**THE PROBLEM:**
Only the lines below, from the one with "Image resolution: width=1838" through the one with "Click the clipboard", are to be written out, exactly.

Stored items:
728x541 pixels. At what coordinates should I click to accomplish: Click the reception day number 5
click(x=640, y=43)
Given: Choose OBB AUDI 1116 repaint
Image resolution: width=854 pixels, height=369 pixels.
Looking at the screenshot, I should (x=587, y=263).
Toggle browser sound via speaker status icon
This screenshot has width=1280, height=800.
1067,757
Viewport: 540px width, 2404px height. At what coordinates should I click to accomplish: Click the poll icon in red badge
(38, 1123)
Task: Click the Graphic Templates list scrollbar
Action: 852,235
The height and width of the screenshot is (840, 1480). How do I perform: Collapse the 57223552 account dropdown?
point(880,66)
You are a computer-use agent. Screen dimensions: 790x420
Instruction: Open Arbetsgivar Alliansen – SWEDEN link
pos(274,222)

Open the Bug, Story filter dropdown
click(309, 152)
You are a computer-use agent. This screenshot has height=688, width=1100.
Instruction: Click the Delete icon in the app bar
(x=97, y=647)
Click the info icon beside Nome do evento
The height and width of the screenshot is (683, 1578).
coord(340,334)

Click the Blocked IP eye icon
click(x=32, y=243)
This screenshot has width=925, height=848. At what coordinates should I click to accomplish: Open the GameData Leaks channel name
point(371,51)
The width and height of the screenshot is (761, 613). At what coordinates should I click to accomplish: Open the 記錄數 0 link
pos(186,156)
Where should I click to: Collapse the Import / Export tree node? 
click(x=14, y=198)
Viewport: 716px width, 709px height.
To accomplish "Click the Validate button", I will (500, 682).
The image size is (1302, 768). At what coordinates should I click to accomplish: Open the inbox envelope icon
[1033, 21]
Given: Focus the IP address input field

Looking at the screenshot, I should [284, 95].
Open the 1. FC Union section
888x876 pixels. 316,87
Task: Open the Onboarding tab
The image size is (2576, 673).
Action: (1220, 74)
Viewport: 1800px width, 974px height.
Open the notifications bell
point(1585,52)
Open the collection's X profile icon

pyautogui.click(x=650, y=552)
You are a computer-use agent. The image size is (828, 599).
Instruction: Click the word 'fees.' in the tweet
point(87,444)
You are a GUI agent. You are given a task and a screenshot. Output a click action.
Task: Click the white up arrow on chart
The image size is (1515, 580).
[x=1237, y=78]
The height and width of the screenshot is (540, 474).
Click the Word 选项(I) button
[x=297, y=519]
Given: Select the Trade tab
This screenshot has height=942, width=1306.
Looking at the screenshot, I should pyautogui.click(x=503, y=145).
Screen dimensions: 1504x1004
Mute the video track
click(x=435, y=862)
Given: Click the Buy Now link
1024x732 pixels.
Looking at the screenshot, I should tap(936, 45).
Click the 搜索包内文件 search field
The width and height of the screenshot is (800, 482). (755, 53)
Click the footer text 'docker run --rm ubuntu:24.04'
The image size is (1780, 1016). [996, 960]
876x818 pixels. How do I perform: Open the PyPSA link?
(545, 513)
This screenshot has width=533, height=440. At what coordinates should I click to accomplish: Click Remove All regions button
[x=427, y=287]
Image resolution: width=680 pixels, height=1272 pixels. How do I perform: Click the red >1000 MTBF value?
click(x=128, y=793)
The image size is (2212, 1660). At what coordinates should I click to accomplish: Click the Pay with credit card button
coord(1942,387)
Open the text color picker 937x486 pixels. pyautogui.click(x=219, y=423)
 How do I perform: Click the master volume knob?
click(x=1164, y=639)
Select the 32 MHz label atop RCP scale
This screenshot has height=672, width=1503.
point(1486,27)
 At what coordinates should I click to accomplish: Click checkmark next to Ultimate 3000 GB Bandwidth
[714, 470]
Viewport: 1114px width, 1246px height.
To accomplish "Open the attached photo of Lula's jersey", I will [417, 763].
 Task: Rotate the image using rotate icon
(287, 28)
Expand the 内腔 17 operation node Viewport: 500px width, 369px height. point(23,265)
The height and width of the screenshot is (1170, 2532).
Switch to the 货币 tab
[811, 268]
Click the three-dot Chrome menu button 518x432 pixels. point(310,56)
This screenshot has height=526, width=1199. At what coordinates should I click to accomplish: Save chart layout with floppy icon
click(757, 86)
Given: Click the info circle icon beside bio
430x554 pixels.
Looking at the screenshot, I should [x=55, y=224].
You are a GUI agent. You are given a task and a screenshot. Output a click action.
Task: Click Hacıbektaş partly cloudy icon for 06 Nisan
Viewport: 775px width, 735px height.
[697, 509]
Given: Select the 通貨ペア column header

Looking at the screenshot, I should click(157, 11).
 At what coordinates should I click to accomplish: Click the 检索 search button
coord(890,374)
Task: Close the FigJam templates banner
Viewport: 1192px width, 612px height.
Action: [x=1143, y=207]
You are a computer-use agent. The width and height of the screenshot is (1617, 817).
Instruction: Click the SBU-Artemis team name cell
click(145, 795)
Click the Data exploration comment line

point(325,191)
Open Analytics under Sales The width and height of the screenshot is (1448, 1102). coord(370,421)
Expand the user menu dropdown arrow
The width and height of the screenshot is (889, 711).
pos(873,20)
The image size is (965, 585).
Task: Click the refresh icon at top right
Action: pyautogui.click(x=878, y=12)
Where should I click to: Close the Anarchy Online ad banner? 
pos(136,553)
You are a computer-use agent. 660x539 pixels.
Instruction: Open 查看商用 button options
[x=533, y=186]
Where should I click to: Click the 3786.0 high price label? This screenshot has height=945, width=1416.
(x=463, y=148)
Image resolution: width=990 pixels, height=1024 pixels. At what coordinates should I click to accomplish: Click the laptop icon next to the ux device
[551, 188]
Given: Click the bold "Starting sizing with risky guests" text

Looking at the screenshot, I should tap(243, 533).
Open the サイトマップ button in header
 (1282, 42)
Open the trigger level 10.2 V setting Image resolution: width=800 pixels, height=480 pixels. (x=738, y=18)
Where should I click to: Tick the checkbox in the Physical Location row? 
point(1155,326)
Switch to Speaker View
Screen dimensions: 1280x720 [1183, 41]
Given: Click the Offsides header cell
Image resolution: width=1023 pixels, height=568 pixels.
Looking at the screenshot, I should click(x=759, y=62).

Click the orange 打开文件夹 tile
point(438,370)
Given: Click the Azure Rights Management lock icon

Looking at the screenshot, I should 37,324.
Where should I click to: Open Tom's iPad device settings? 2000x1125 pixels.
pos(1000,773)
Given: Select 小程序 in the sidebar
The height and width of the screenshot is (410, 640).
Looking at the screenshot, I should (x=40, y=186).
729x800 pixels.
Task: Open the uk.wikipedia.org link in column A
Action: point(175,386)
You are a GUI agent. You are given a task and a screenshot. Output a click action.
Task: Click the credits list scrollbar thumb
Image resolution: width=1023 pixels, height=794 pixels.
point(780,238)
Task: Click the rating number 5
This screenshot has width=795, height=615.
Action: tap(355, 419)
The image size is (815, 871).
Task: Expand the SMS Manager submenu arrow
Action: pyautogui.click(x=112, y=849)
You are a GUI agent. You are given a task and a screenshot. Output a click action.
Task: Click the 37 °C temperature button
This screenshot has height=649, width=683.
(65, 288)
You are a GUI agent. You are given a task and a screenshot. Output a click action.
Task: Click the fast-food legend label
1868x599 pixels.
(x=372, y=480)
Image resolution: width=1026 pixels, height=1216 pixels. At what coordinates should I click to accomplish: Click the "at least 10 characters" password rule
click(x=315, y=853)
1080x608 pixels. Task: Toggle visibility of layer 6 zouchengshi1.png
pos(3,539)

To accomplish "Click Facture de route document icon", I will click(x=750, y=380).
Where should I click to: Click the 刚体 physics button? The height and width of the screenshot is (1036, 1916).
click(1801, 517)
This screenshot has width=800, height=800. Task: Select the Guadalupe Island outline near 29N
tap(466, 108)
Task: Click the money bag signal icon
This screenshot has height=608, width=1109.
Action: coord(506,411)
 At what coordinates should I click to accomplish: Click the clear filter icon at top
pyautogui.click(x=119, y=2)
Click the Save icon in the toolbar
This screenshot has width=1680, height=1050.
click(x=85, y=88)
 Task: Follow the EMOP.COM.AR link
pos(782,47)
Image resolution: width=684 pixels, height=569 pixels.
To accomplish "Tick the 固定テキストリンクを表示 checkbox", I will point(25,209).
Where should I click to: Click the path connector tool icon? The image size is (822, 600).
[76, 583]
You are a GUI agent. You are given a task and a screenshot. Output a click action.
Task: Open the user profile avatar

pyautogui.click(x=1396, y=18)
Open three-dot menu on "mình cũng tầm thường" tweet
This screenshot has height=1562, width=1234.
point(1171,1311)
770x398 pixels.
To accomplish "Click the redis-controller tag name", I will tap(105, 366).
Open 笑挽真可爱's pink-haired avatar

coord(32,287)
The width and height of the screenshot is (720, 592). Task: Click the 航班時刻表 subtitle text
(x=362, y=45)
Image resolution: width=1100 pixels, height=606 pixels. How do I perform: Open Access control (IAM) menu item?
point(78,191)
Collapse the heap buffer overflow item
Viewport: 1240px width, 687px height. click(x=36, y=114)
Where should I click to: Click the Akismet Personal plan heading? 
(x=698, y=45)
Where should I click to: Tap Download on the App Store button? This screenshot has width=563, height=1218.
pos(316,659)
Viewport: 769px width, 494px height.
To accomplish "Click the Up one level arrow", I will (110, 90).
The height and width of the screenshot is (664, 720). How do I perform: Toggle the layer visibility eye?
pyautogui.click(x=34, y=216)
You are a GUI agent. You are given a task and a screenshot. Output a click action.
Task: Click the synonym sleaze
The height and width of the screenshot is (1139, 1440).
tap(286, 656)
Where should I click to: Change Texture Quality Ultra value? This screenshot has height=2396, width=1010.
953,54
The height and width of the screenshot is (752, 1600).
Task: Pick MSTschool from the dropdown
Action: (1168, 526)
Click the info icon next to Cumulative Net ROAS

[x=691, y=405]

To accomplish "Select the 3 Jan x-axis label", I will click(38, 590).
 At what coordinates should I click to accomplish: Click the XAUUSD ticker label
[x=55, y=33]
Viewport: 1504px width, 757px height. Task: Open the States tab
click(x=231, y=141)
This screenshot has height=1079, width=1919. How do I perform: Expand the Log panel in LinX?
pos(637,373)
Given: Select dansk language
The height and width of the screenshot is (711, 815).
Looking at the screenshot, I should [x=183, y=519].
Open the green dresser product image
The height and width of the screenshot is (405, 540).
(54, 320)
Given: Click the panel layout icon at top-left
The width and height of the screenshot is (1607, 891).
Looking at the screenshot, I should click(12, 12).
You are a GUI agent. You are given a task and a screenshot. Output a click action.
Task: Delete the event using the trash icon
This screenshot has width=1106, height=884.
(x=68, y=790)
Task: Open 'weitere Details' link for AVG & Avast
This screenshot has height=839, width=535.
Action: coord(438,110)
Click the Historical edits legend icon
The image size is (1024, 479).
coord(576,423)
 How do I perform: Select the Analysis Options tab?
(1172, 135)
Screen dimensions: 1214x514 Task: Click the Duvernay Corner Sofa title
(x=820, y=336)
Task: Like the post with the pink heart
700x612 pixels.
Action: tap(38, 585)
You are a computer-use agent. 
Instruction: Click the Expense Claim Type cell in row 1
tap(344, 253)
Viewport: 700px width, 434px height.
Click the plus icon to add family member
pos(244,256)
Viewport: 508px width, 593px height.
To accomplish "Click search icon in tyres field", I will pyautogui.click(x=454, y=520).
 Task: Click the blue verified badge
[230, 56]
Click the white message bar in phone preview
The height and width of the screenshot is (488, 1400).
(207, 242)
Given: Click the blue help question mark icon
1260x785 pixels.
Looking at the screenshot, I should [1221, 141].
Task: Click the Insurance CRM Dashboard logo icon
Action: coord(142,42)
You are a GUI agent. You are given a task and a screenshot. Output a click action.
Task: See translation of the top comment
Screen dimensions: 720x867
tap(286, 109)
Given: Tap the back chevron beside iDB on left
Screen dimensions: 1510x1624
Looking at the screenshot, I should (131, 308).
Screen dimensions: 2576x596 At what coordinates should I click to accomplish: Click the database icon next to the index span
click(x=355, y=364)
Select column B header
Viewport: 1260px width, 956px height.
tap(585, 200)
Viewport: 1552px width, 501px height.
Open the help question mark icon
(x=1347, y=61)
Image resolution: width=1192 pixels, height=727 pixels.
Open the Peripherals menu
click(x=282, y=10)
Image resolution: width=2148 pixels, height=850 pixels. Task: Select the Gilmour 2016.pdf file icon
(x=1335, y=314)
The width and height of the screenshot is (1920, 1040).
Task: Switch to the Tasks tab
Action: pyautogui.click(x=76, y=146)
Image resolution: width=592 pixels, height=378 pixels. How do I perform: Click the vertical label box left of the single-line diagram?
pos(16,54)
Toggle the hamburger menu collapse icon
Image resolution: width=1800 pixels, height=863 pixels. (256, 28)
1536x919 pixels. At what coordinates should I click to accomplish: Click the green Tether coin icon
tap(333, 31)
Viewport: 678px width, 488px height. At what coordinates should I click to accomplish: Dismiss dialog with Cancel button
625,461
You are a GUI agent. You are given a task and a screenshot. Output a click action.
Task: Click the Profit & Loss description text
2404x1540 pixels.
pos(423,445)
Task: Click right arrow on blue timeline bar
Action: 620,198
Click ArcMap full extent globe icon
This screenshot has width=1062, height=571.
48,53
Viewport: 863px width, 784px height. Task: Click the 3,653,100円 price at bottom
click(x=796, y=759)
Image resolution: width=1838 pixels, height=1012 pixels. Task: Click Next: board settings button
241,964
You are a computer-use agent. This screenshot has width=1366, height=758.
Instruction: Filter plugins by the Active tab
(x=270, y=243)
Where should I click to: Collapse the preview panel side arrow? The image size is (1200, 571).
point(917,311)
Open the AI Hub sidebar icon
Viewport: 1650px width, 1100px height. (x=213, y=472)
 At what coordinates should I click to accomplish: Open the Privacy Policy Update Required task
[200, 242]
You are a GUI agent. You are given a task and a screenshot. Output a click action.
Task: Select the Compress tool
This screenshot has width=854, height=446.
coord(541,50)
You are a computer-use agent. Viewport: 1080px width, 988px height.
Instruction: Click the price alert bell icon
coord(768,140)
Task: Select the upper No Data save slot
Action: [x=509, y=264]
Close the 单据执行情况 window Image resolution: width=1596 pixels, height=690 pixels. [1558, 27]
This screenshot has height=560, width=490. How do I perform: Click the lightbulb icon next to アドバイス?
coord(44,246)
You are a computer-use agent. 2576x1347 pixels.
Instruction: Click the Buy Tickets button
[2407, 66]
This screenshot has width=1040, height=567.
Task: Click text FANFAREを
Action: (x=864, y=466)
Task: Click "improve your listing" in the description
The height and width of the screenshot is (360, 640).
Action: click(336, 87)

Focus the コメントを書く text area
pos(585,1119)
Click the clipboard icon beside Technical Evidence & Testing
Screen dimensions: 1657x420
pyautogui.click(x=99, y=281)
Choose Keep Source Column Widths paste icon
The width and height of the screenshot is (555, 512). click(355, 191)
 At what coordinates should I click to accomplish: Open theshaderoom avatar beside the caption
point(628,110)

**RESPONSE TO THE EXERCISE:**
Image resolution: width=1838 pixels, height=1012 pixels. Task: Click Next: board settings button
241,964
You are a computer-use agent. This screenshot has width=1366, height=758.
Instruction: Filter plugins by the Active tab
(x=270, y=243)
Where should I click to: Collapse the preview panel side arrow? The image size is (1200, 571).
point(917,311)
Open the AI Hub sidebar icon
Viewport: 1650px width, 1100px height. (x=213, y=472)
 At what coordinates should I click to accomplish: Open the Privacy Policy Update Required task
[200, 242]
You are a GUI agent. You are given a task and a screenshot. Output a click action.
Task: Select the Compress tool
This screenshot has width=854, height=446.
coord(541,50)
You are a computer-use agent. Viewport: 1080px width, 988px height.
Instruction: Click the price alert bell icon
coord(768,140)
Task: Select the upper No Data save slot
Action: [x=509, y=264]
Close the 单据执行情况 window Image resolution: width=1596 pixels, height=690 pixels. [1558, 27]
This screenshot has height=560, width=490. How do I perform: Click the lightbulb icon next to アドバイス?
coord(44,246)
You are a computer-use agent. 2576x1347 pixels.
Instruction: Click the Buy Tickets button
[2407, 66]
This screenshot has width=1040, height=567.
Task: Click text FANFAREを
Action: (x=864, y=466)
Task: Click "improve your listing" in the description
The height and width of the screenshot is (360, 640).
Action: click(336, 87)

Focus the コメントを書く text area
pos(585,1119)
Click the clipboard icon beside Technical Evidence & Testing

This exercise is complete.